Down through the years, as the zing of arrows gave way to the boom of the bomb, the people who live on the roof of the world never complained about all the noise down below. All they asked was to be left alone. Except for the occasional call by Lowell Thomas or somebody looking for the Abominable Snowman, they got their wish. Down below, Hannibal and Hitler, Socrates and Sinatra flashed by; high in the Himalayas, ignorant and innocent of it all, the people went right on hunting snow leopards, dodging devils and waiting for the reincarnation of their uncles.
In 1950 the Chinese Communists conquered Tibet, and slowly the centuries began to topple in on the states that form a buffer between Red China and India. In Bhutan the age of the wheel began. In Nepal the politics became as complicated as the most confused European parliamentary coalition. History even came to Sikkim.
Linked by road only to India, little Sikkim, the size of Delaware, has managed to preserve its identity across the centuries. Its 140,000 inhabitants lead a happy-go-lucky life amid oranges, orchids and 4,000 species of rhododendrons, in lush emerald valleys beneath 28,146-ft. Kanchenjunga, the world's third highest mountain, and Sikkim's "protecting deity of the snowy ranges."

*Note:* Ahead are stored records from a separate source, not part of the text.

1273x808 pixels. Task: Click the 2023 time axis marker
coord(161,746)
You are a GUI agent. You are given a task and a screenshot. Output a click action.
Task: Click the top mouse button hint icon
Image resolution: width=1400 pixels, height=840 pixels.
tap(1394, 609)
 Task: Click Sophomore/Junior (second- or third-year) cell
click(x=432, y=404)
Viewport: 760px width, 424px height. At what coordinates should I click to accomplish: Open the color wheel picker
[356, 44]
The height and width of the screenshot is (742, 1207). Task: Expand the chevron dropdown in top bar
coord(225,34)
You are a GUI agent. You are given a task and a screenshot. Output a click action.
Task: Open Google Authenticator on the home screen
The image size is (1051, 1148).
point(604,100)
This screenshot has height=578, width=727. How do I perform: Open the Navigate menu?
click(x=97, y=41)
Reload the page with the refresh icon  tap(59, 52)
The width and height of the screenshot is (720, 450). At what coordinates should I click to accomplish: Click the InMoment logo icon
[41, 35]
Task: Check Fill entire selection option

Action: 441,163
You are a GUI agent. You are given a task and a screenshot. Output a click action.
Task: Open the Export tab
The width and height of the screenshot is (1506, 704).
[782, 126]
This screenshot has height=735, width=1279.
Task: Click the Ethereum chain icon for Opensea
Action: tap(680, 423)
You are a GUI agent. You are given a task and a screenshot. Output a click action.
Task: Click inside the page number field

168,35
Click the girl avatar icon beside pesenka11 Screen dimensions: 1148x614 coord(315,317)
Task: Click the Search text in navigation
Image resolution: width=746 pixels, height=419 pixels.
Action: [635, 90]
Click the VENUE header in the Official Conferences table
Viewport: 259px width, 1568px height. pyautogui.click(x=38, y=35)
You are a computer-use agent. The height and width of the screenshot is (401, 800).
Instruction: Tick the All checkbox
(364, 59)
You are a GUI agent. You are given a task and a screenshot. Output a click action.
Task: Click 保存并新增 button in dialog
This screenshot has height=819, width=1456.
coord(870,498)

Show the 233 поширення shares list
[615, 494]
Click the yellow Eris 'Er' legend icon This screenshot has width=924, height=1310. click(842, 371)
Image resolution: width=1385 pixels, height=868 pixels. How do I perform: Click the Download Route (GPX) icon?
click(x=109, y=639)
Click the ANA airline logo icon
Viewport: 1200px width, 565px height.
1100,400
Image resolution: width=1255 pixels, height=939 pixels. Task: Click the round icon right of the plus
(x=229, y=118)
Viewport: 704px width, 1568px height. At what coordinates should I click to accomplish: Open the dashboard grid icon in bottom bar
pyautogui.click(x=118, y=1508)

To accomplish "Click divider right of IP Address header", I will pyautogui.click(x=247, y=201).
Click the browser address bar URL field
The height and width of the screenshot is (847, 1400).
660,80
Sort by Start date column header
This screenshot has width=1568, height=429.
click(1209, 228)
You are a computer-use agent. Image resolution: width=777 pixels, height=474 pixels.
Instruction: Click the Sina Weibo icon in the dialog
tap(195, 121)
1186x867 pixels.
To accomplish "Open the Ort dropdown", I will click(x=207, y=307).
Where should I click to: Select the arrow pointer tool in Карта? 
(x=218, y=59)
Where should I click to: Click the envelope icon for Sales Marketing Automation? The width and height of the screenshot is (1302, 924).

Dollhouse Revolution. What happens in Tibet has always echoed in Sikkim. Tibetans began to migrate across the Himalayan peaks into Sikkim in the 14th century, and in 1642 Sikkim came formally under Tibetan influence. The British took over Sikkim in 1860, but even today, members of the ruling Maharajah's family traditionally marry Tibetans, and Buddhism is Sikkim's official religion, even though three-fourths of the Sikkimese people are Nepalese by descent and Hindu in worship.
When India got its independence from the British in 1947, so did Sikkim. For a while the Sikkimese tried to run their own show. But one day in 1949, peasants in their high boots and yakskin suits surrounded the Maharajah's yellow palace at Gangtok (pop. 7,000), a capital of doll-like houses with blue pagoda roofs, perched precariously 6,000 ft. up a mountain. In a bloodless revolution, they got their demands for an elected national council and an end to tax collection by landlords. But after a 29-day experiment in democracy, the Maharajah dispatched an S O S to India.
In came Indian troops, and a dewan or Prime Minister furnished by India. When the Reds seized neighboring Tibet, India made Sikkim a protectorate, posted troops on the Tibetan border to prevent the smuggling of Communist propaganda in mule trains, required all visitors to Sikkim to give two weeks' notice before getting clearance to enter the country.
Naked Pink Lady. To this day, Sikkim's mountain climbers lift one flap on their fur caps, the better to hear the devils that always go uphill, never down. Lamas stage skeleton dances to drive away evil spirits. The country has no newspapers, and mail goes by pony express. There are no lawyers, because the government thinks that lawyers stir up more trouble than they are worth. A magistrate hears both sides of an argument, makes his judgment. Crime is so rare that there are never more than 15 prisoners in jail.